Data excerpts:
===============

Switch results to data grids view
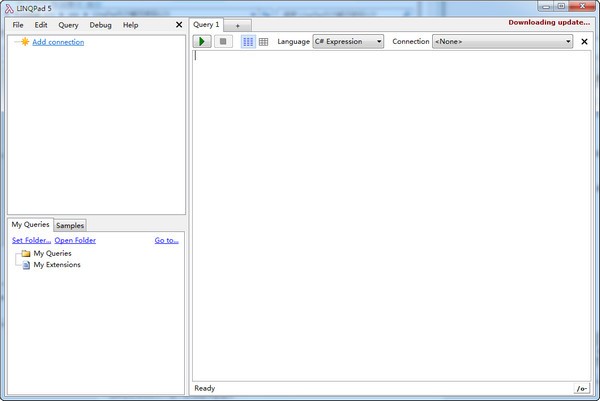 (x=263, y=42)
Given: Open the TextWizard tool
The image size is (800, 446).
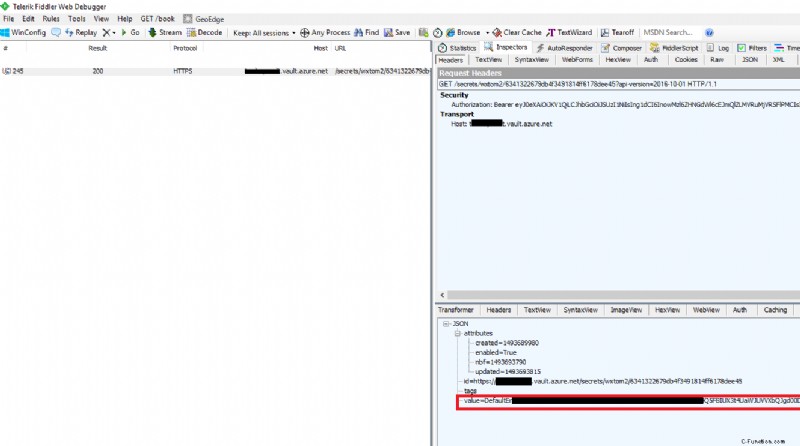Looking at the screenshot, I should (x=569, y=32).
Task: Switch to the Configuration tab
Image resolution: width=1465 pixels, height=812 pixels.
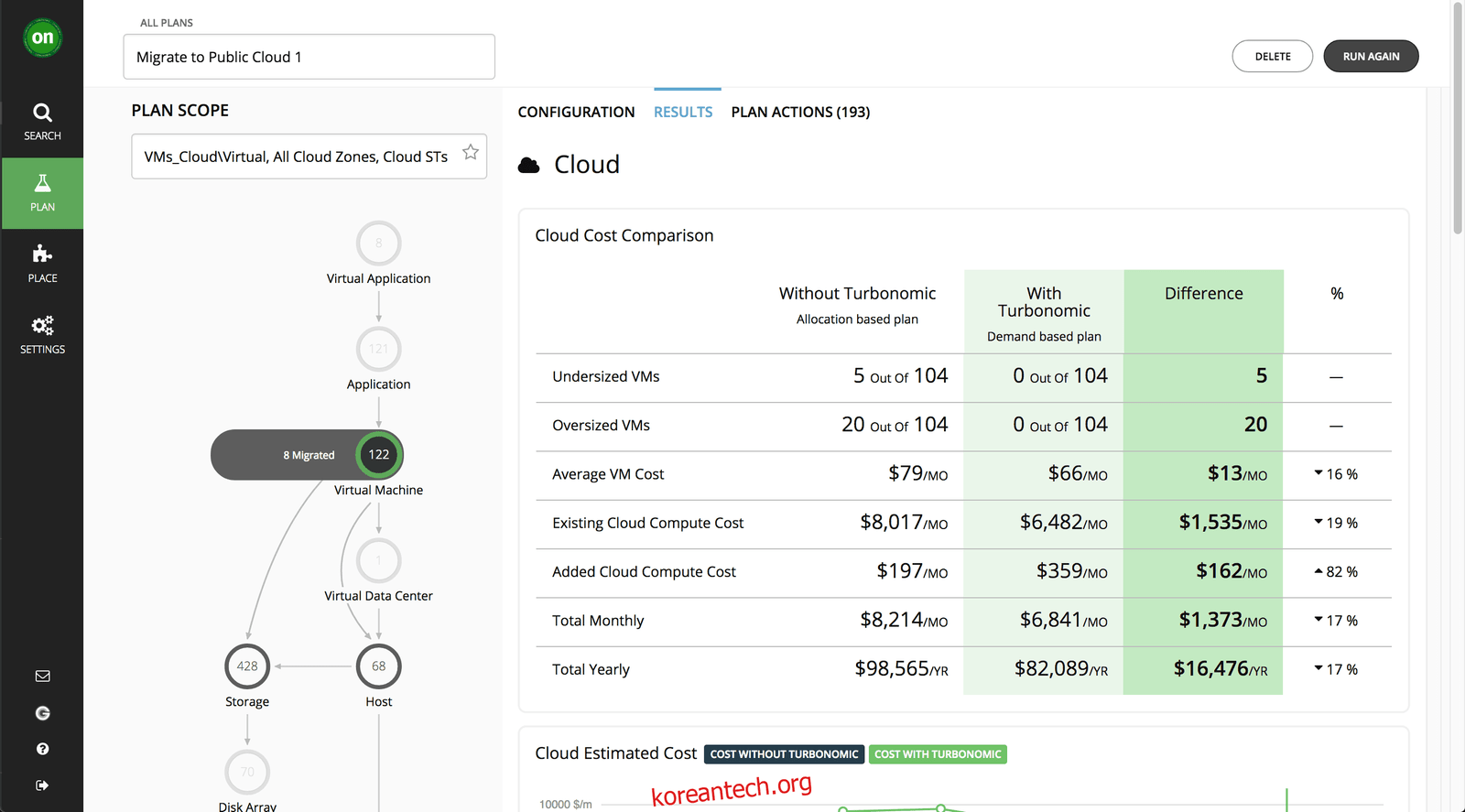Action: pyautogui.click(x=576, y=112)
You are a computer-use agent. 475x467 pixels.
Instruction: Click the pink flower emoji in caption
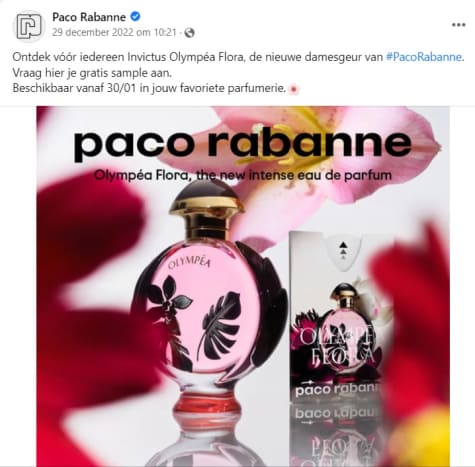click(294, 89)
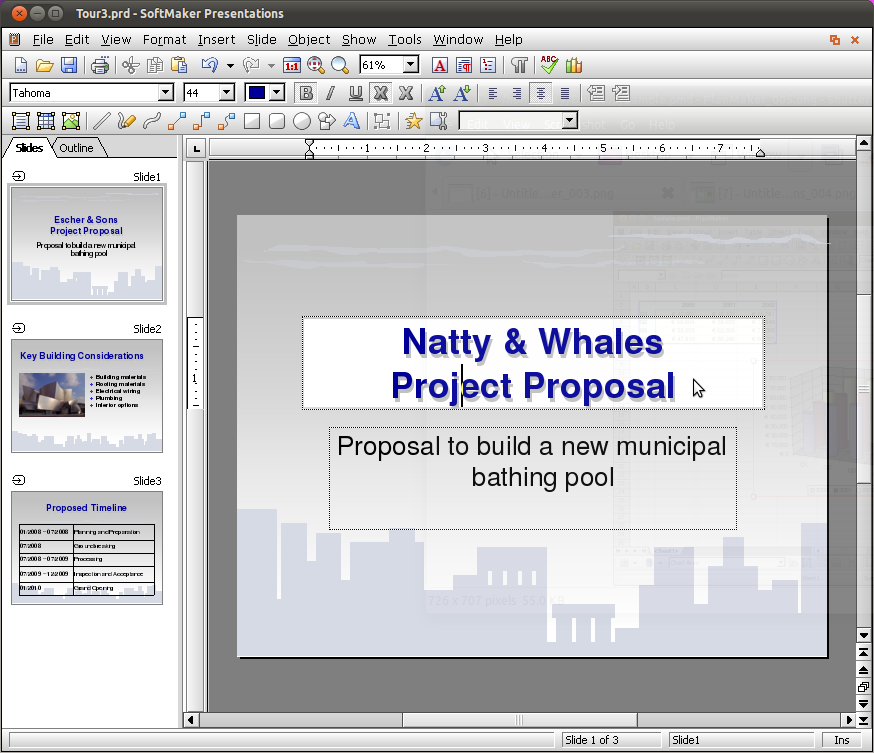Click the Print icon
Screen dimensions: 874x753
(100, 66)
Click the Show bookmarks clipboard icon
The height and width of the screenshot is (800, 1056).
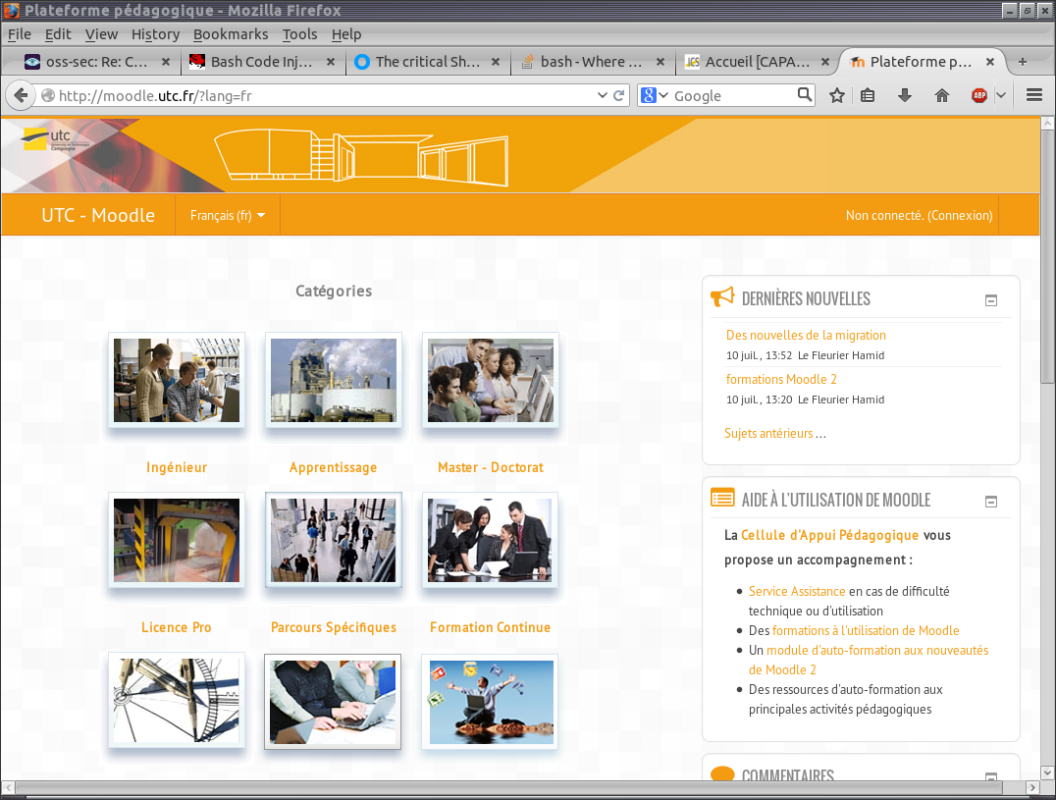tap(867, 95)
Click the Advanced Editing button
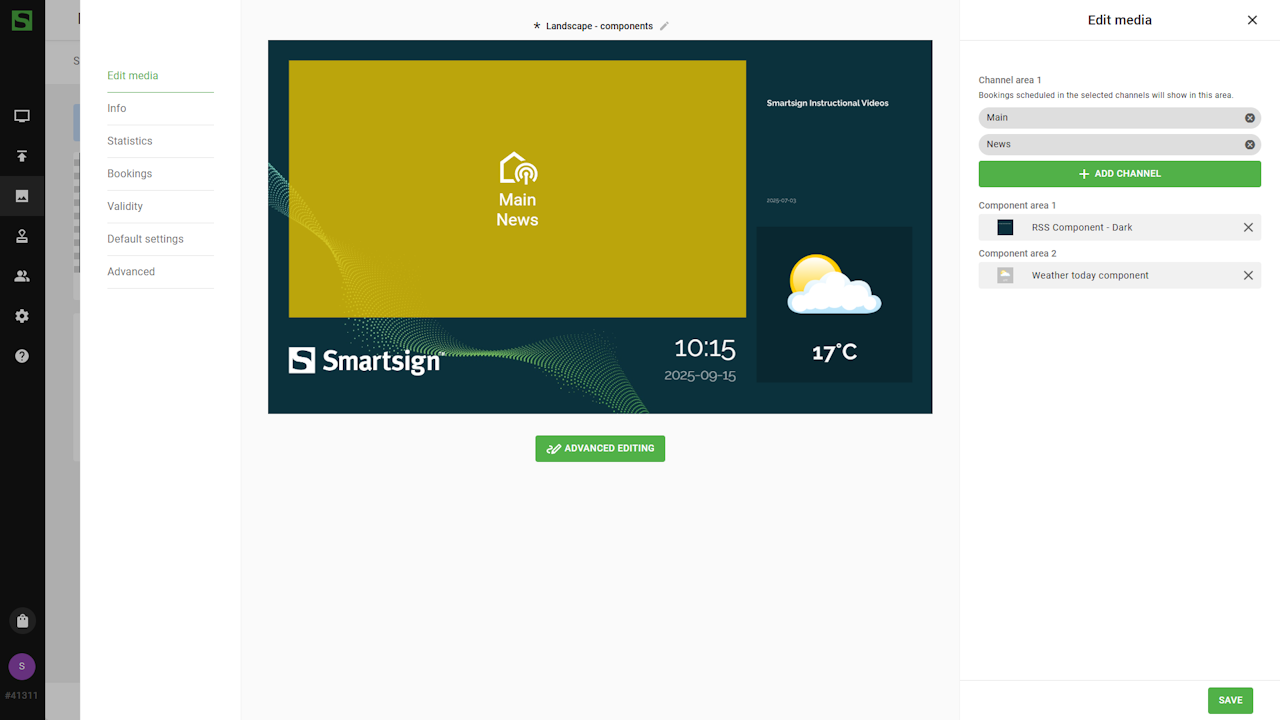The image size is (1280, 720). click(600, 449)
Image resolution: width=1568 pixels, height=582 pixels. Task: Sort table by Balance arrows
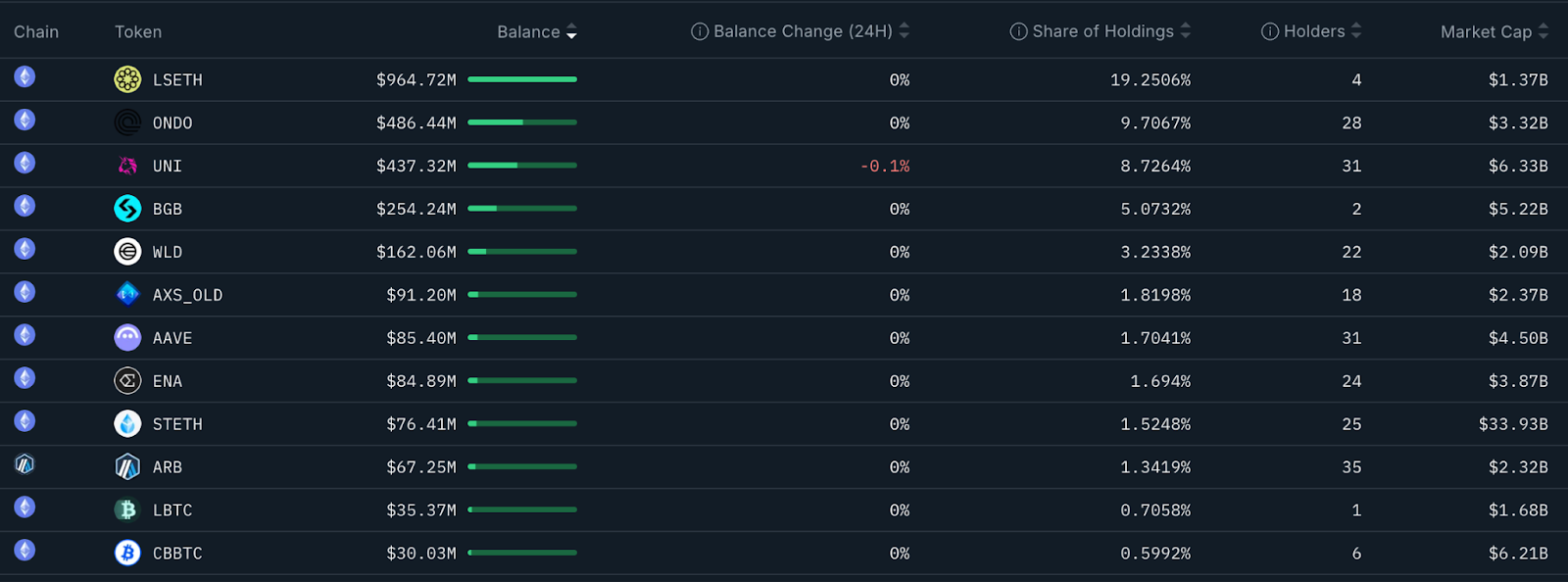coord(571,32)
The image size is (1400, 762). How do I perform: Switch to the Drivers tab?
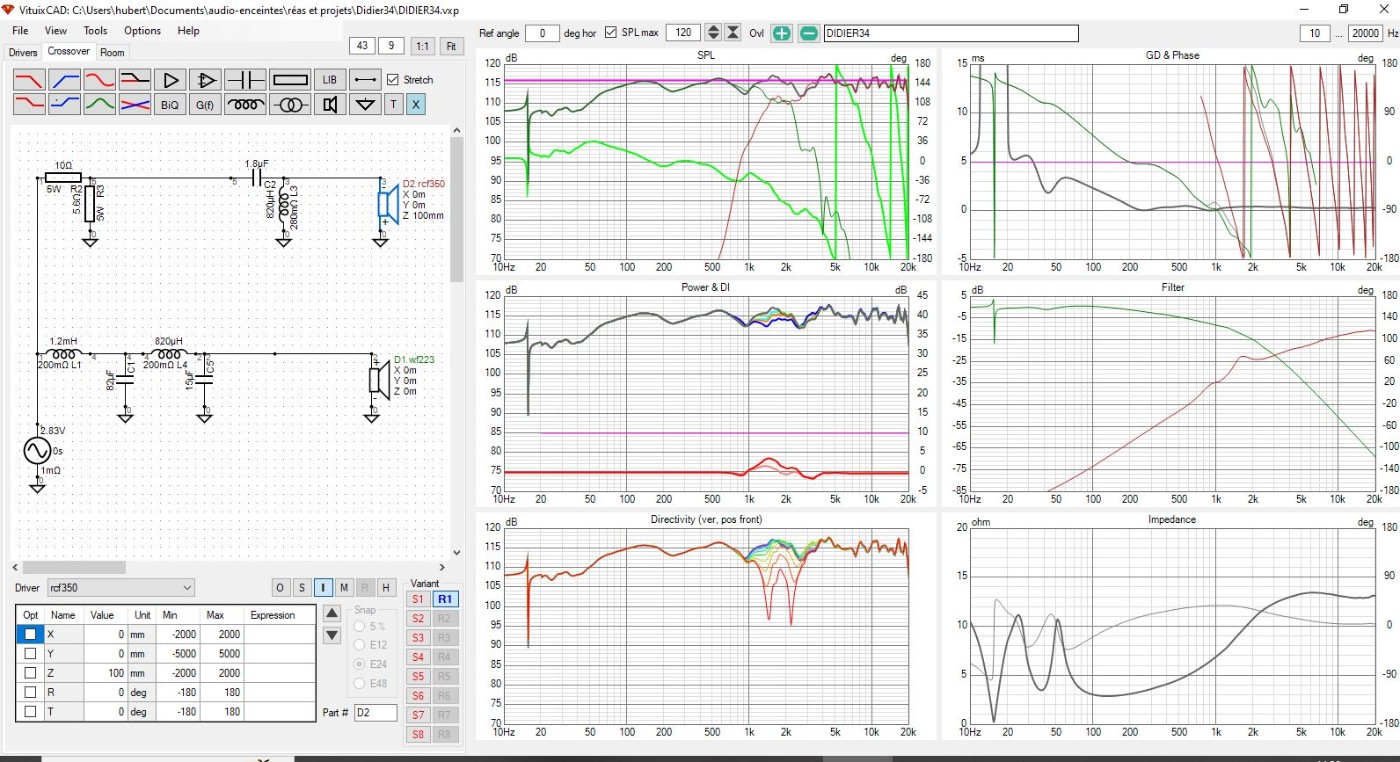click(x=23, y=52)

===============

Beginning with the line holding "You are a computer-use agent. 475x467 pixels.", copy each line exactly through the end of the records above, and leave every picture out.

You are a computer-use agent. 475x467 pixels.
Instruction: Click the pink flower emoji in caption
click(294, 89)
Click the Print icon
Screen dimensions: 874x753
(100, 66)
Click the Show bookmarks clipboard icon
The height and width of the screenshot is (800, 1056).
tap(867, 95)
Click the Advanced Editing button
The image size is (1280, 720). click(600, 449)
Image resolution: width=1568 pixels, height=582 pixels. Task: Sort table by Balance arrows
coord(571,32)
The image size is (1400, 762). How do I perform: Switch to the Drivers tab?
click(x=23, y=52)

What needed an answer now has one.